FOUNDATION LABS · BENCHMARKS

We try to break
our own agents.

Then we publish what happened. Every number on this page comes from a real, public test.

WHAT THIS IS

Before we trust an AI, we attack it thousands of times.

An AI agent that can act on its own is only as good as its restraint. So we spend most of our effort trying to make ours misbehave — then measure two things: did it stay safe, and did it stay smart? This is the scoreboard.

THE HEADLINES

0

times

Out of 13,752 attempts to push the agent into harmful or manipulative behaviour, it gave in zero times.

99.4%

of attacks stopped

Across 13,752 attacks spanning 11 different AI models, our method blocked 99.4% of them.

96.76%

less harmful

On a standard safety exam, harmful answers dropped by 96.76% — from 54% of the time down to 1.75%.

96.45%

still smart

Safety didn’t make it dumber: it kept 96.45% of its problem-solving ability across 15 models.

HOW TO READ A SAFETY SCORE

Every test answers one of two questions.

Did it stay safe?

We bombard the AI with harmful requests and disguised “jailbreak” prompts, then count how often it gives in. Lower is better — and we push it toward zero.

Did it stay smart?

Safety is easy if you make an AI refuse everything. So we also test it on real science, math, and reasoning. The score has to stay high — and it did.

THE TESTS, IN PLAIN WORDS

What each one actually does.

HarmBench

A large library of harmful requests. We measure how often the AI refuses them.

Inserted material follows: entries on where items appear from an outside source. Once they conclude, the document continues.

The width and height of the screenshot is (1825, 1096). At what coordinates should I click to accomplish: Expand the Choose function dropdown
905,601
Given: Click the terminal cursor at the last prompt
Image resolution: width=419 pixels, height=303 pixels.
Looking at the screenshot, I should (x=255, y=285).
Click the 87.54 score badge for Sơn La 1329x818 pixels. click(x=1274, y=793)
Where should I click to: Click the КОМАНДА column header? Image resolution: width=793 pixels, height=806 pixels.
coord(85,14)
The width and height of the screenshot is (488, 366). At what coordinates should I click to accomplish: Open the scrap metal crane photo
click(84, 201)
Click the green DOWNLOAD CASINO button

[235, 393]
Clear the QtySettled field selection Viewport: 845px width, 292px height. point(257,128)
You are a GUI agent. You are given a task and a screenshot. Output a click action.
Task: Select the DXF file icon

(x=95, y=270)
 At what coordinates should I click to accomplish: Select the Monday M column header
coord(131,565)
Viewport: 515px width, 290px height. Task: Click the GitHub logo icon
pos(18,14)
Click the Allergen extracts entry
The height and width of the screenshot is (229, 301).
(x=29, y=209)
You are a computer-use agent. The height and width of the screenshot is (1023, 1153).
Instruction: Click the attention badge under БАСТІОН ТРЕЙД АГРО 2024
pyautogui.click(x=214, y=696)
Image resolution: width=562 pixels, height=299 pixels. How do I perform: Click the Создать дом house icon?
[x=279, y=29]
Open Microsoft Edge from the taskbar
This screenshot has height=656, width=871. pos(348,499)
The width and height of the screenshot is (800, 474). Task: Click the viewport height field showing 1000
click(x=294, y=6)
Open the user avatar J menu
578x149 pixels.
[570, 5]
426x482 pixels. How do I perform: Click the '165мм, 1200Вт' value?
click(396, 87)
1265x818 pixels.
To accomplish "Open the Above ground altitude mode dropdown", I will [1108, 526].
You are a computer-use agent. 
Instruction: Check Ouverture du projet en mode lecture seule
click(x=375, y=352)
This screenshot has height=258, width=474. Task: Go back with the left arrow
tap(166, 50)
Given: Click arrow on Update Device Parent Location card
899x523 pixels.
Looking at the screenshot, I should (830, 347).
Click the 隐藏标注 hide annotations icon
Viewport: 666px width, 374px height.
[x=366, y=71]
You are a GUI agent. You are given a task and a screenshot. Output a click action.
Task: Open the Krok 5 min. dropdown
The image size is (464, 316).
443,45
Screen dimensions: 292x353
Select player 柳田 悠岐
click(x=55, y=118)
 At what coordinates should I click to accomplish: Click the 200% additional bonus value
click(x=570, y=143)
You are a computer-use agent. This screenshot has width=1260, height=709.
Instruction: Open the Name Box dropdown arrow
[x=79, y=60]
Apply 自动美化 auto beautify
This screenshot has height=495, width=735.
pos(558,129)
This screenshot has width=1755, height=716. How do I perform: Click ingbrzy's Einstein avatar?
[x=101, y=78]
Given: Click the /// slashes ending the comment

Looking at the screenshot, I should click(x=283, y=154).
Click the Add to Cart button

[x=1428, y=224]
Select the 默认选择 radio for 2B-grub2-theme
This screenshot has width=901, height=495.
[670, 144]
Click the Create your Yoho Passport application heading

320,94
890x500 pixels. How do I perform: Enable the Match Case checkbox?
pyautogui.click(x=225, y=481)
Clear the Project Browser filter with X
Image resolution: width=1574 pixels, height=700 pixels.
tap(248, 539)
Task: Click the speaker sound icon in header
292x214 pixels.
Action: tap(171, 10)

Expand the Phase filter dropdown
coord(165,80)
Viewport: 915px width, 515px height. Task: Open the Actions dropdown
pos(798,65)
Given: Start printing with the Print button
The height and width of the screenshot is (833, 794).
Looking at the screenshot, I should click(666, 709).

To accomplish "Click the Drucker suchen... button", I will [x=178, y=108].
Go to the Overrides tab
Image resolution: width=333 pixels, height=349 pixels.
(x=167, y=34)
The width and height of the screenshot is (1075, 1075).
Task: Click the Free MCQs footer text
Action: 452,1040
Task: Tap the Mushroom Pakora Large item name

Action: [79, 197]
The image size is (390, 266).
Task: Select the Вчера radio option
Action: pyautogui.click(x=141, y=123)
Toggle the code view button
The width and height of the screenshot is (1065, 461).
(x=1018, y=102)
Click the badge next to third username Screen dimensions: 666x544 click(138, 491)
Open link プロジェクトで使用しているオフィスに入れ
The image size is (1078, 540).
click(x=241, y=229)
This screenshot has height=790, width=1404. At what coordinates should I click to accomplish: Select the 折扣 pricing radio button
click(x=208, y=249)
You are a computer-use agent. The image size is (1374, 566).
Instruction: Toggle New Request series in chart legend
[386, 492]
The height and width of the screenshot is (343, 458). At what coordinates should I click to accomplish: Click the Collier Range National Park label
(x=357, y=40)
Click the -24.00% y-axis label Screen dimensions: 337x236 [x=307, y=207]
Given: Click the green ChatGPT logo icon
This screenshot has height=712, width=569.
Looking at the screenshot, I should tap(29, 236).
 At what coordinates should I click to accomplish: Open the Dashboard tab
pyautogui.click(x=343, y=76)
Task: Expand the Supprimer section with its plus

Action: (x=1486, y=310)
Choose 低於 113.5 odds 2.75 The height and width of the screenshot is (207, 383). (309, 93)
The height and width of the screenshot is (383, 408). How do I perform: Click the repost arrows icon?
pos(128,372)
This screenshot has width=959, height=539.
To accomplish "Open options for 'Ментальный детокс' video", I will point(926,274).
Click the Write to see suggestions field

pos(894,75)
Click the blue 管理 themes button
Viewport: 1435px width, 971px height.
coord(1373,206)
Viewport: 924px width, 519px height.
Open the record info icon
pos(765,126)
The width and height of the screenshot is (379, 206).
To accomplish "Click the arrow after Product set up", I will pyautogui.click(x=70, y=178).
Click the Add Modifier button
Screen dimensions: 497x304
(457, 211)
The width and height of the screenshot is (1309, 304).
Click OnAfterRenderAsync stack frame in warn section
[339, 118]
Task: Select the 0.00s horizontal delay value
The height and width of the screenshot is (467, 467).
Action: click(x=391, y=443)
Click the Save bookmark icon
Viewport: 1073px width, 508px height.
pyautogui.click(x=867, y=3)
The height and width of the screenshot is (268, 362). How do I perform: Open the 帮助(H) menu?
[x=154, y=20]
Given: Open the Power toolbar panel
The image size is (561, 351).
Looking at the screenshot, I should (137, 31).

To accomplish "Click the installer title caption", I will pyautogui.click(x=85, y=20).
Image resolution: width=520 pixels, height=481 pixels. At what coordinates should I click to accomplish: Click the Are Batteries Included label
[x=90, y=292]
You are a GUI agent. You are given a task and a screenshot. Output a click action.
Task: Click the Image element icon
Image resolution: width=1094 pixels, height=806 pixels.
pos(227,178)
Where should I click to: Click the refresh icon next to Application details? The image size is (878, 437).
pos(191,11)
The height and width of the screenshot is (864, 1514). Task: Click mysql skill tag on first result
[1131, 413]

Harmful answers fell from 54% to 1.75%.

Jailbreaks (PAIR & GCG)

Automated attacks that disguise a harmful request to sneak it past the AI’s guard.

Success rate driven from ~80–99% down to roughly 0%.

Agentic misalignment

Give the AI freedom to act on its own, then watch for scheming — lying, self-preservation, manipulation.

0 harmful behaviours across 8,632 scenarios and 6 AI architectures.

The Liar’s Benchmark

After the AI acts, does it tell the truth about what it actually did?

72% of jailbroken models lied. Ours: none.

Capability exams (GPQA · GSM8K · MMLU)

Graduate-level science, grade-school math, and general knowledge — is it still sharp?

Held steady or improved across the board (15 models, 29,561 questions).

Council-SIFT (digital forensics)

A forensics agent that reviews its own conclusions and throws out any it can’t back with evidence.

Caught 85 out of 85 unsupported findings.

SEE THE PROOF YOURSELF

Ten public repositories. Open any of them.

We don’t ask you to take our word for it — the raw data, scripts, and reports are all public on github.com/davfd.

HOW WE KEEP OURSELVES HONEST

We record what a result isn’t, too.

Behind these public tests sits an internal review Council that scores every new experiment. The rule we hold to: a strong result is logged with its limits attached. A great score becomes “a promising candidate — not yet cleared for real-world use,” never a finished claim.

That discipline — honest boundaries on every number — is the point. A benchmark you can’t trust the framing of isn’t a benchmark; it’s marketing.

Where these numbers come from

Everything here was gathered from public GitHub repositories on 10 June 2026 — 11 repositories checked, 10 carrying test results. For safety, we deliberately do not republish the actual harmful prompts; this page records the tests, the counts, and the outcomes, with links to the full reports.